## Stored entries
-- Opening Marker --

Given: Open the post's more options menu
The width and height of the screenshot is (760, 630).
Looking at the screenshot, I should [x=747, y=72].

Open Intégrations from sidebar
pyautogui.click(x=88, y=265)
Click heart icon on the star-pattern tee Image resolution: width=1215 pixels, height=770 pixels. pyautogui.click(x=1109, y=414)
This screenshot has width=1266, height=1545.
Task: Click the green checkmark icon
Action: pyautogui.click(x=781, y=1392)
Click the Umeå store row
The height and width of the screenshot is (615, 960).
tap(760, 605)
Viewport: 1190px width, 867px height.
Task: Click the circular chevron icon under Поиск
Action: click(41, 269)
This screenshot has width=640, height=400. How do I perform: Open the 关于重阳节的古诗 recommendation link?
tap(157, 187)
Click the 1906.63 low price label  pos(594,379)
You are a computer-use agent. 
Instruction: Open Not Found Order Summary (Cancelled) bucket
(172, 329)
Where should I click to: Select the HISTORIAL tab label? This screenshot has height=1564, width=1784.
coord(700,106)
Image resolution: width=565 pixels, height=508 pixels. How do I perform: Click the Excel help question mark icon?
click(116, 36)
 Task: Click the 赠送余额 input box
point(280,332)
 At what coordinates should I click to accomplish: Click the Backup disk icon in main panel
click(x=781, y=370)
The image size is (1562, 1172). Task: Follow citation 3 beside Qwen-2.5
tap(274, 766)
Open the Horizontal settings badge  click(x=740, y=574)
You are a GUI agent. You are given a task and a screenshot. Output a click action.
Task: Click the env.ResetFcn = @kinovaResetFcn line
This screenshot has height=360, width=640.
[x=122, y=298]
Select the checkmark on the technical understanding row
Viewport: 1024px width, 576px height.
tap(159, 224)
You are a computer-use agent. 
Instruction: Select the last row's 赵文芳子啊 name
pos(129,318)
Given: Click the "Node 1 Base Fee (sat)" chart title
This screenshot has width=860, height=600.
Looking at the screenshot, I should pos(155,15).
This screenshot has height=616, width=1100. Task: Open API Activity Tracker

-- Closing Marker --

## Task item
Each record above should be given again exactly as it appears.

## Completed task
Given: Open the post's more options menu
The width and height of the screenshot is (760, 630).
Looking at the screenshot, I should [x=747, y=72].

Open Intégrations from sidebar
pyautogui.click(x=88, y=265)
Click heart icon on the star-pattern tee Image resolution: width=1215 pixels, height=770 pixels. pyautogui.click(x=1109, y=414)
This screenshot has width=1266, height=1545.
Task: Click the green checkmark icon
Action: pyautogui.click(x=781, y=1392)
Click the Umeå store row
The height and width of the screenshot is (615, 960).
tap(760, 605)
Viewport: 1190px width, 867px height.
Task: Click the circular chevron icon under Поиск
Action: click(41, 269)
This screenshot has width=640, height=400. How do I perform: Open the 关于重阳节的古诗 recommendation link?
tap(157, 187)
Click the 1906.63 low price label  pos(594,379)
You are a computer-use agent. 
Instruction: Open Not Found Order Summary (Cancelled) bucket
(172, 329)
Where should I click to: Select the HISTORIAL tab label? This screenshot has height=1564, width=1784.
coord(700,106)
Image resolution: width=565 pixels, height=508 pixels. How do I perform: Click the Excel help question mark icon?
click(116, 36)
 Task: Click the 赠送余额 input box
point(280,332)
 At what coordinates should I click to accomplish: Click the Backup disk icon in main panel
click(x=781, y=370)
The image size is (1562, 1172). Task: Follow citation 3 beside Qwen-2.5
tap(274, 766)
Open the Horizontal settings badge  click(x=740, y=574)
You are a GUI agent. You are given a task and a screenshot. Output a click action.
Task: Click the env.ResetFcn = @kinovaResetFcn line
This screenshot has height=360, width=640.
[x=122, y=298]
Select the checkmark on the technical understanding row
Viewport: 1024px width, 576px height.
tap(159, 224)
You are a computer-use agent. 
Instruction: Select the last row's 赵文芳子啊 name
pos(129,318)
Given: Click the "Node 1 Base Fee (sat)" chart title
This screenshot has width=860, height=600.
Looking at the screenshot, I should pos(155,15).
This screenshot has height=616, width=1100. Task: Open API Activity Tracker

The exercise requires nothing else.